Question

Find the radius of convergence of each power series.$$\sum_{n=0}^{\infty} \frac{2^{n} x^{n}}{n !}$$

Answer

**step1** Understanding the Problem

The problem asks for the radius of convergence of the given power series: $$\sum_{n=0}^{\infty} \frac{2^{n} x^{n}}{n !}$$. This is a fundamental concept in the study of infinite series, specifically power series, used to determine for which values of $$x$$ the series converges.

**step2** Identifying the Method

To find the radius of convergence of a power series of the form $$\sum_{n=0}^{\infty} a_n (x-c)^n$$, we commonly use the Ratio Test. The Ratio Test states that the series converges if $$\lim_{n \to \infty} \left| \frac{a_{n+1}(x-c)^{n+1}}{a_n (x-c)^n} \right| < 1$$. The radius of convergence $$R$$ is then defined as $$R = \frac{1}{L}$$, where $$L = \lim_{n \to \infty} \left| \frac{a_{n+1}}{a_n} \right|$$.
In our given series, $$\sum_{n=0}^{\infty} \frac{2^{n} x^{n}}{n !}$$, we can identify the general coefficient $$a_n$$ as $$\frac{2^n}{n!}$$ and the center of the series $$c$$ as $$0$$.

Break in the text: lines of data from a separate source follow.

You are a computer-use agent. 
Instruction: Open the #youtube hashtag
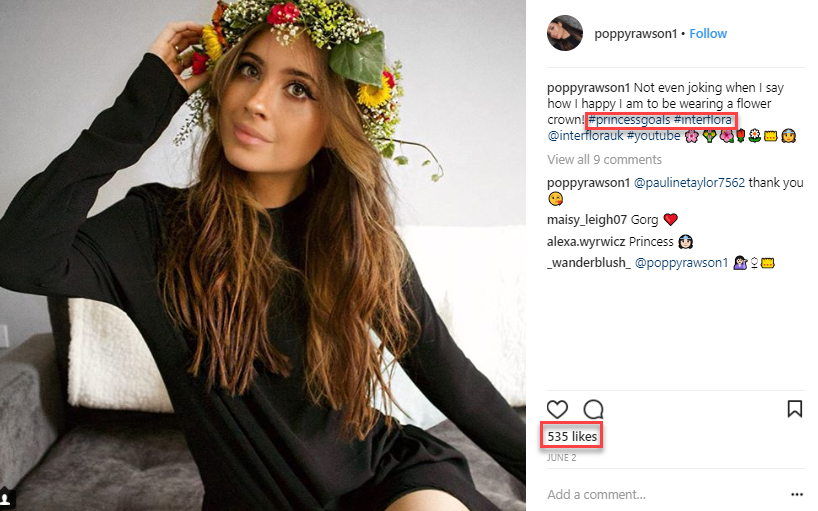tap(654, 136)
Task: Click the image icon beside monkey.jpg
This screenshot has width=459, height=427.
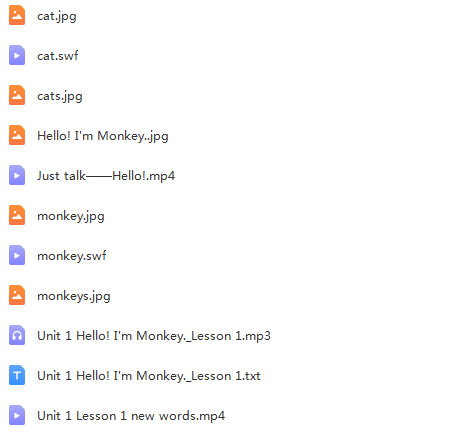Action: tap(17, 215)

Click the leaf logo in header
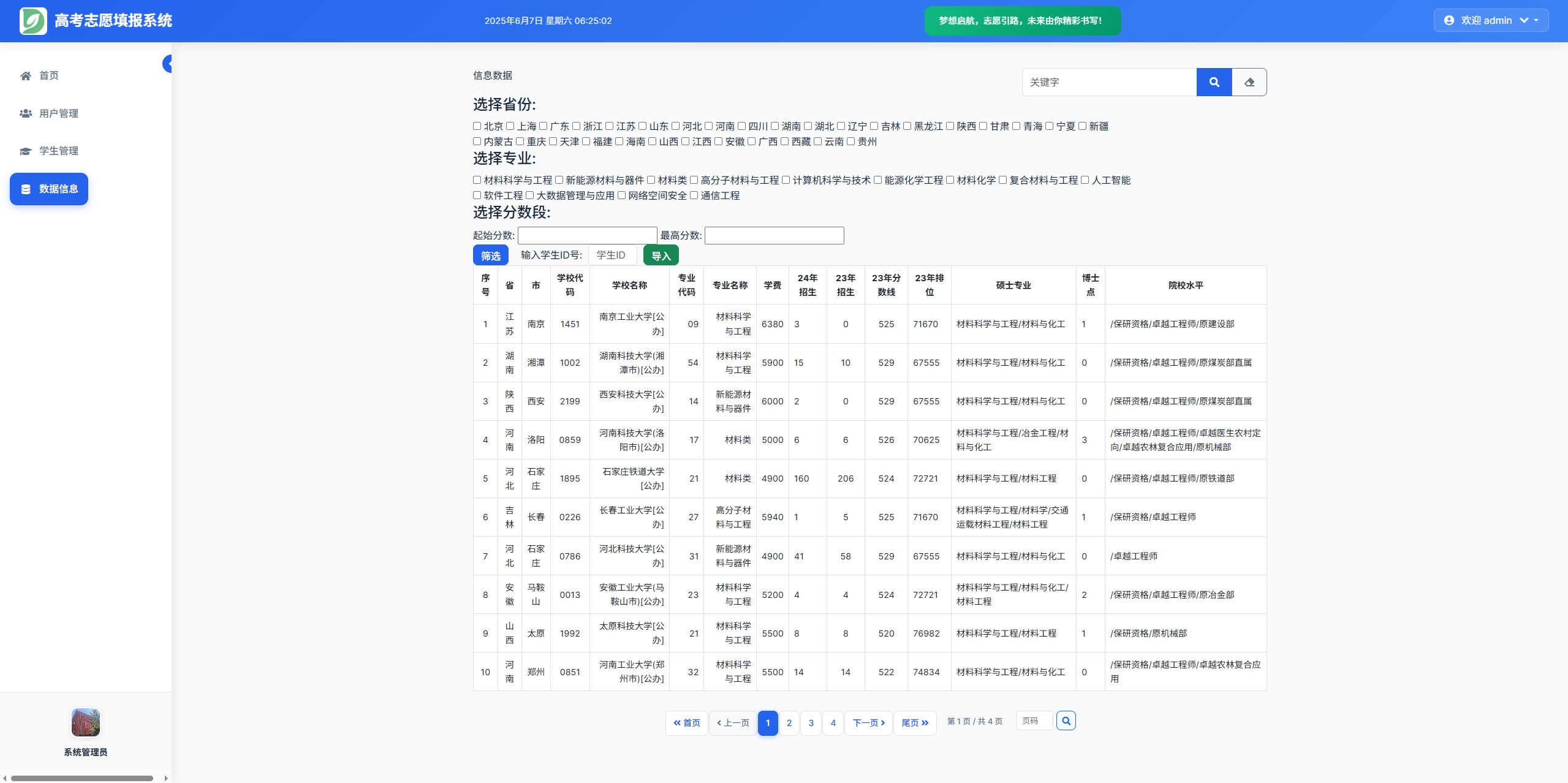[33, 21]
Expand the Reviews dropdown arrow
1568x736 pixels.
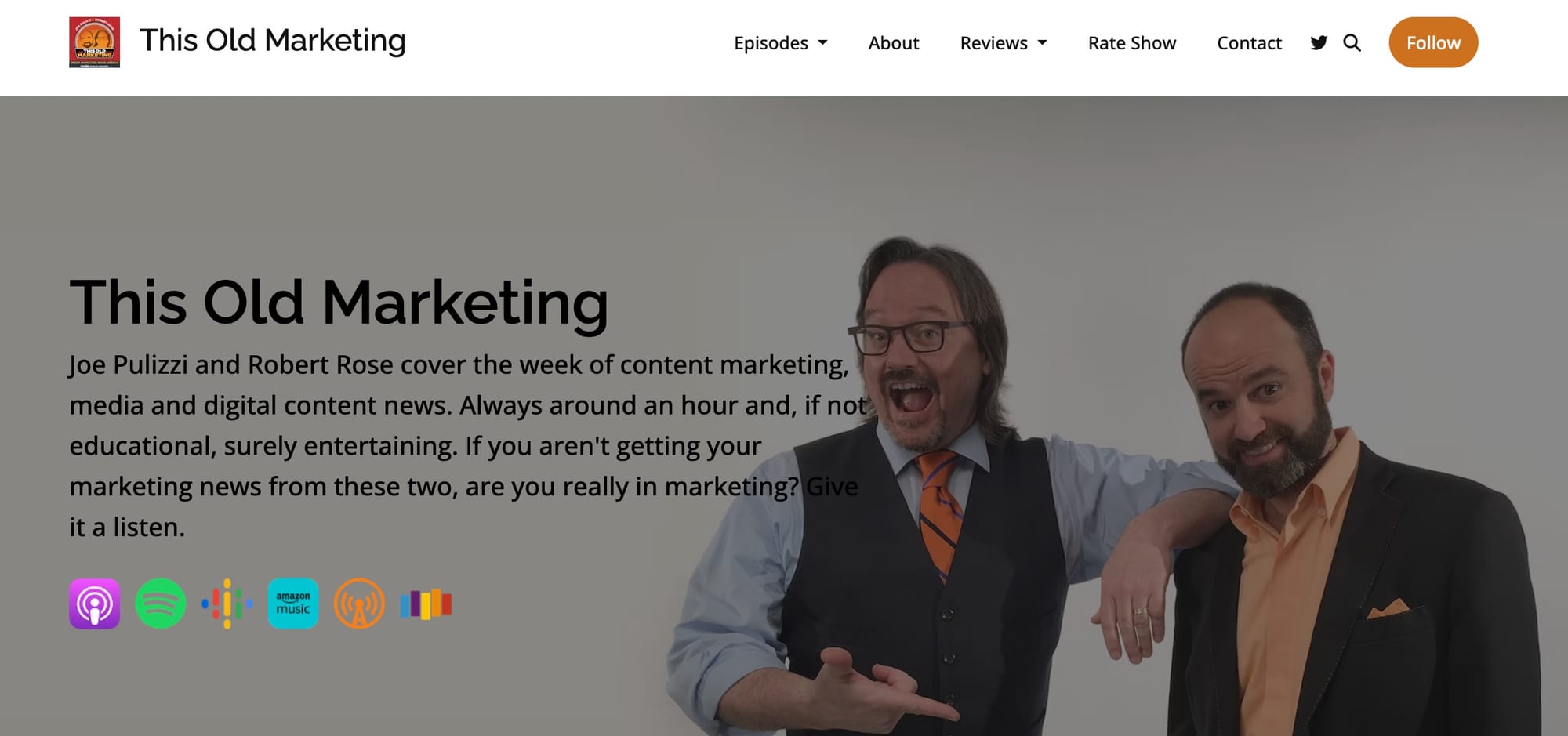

**step3** Calculating the Ratio $$\frac{a_{n+1}}{a_n}$$

First, we write down the expression for $$a_n$$:
$$a_n = \frac{2^n}{n!}$$
Next, we find the expression for $$a_{n+1}$$ by replacing every $$n$$ with $$(n+1)$$:
$$a_{n+1} = \frac{2^{n+1}}{(n+1)!}$$
Now, we compute the ratio $$\frac{a_{n+1}}{a_n}$$:
$$\frac{a_{n+1}}{a_n} = \frac{\frac{2^{n+1}}{(n+1)!}}{\frac{2^n}{n!}}$$
To simplify this fraction, we multiply the numerator by the reciprocal of the denominator:
$$\frac{a_{n+1}}{a_n} = \frac{2^{n+1}}{(n+1)!} \times \frac{n!}{2^n}$$
We can rewrite $$2^{n+1}$$ as $$2^n \cdot 2$$ and $$(n+1)!$$ as $$(n+1) \cdot n!$$:
$$\frac{a_{n+1}}{a_n} = \frac{2^n \cdot 2}{(n+1) \cdot n!} \times \frac{n!}{2^n}$$
Now, we can cancel out the common terms $$2^n$$ and $$n!$$ from the numerator and denominator:
$$\frac{a_{n+1}}{a_n} = \frac{2}{n+1}$$

**step4** Evaluating the Limit

Now, we take the limit of the absolute value of the ratio as $$n$$ approaches infinity:
$$\lim_{n \to \infty} \left| \frac{a_{n+1}}{a_n} \right| = \lim_{n \to \infty} \left| \frac{2}{n+1} \right|$$
Since $$n$$ is a non-negative integer, $$n+1$$ will always be positive, so the absolute value signs are not necessary:
$$\lim_{n \to \infty} \frac{2}{n+1}$$
As $$n$$ grows infinitely large, the denominator $$n+1$$ also grows infinitely large. When the numerator is a constant (2) and the denominator approaches infinity, the fraction approaches zero:
$$\lim_{n \to \infty} \frac{2}{n+1} = 0$$

**step5** Determining the Radius of Convergence

The limit we found is $$L = 0$$. The radius of convergence $$R$$ is given by the formula $$R = \frac{1}{L}$$.
Since $$L=0$$, we have:
$$R = \frac{1}{0}$$
When the limit $$L$$ is 0, the radius of convergence $$R$$ is considered to be infinity ($$R = \infty$$). This means that the power series converges for all real numbers $$x$$.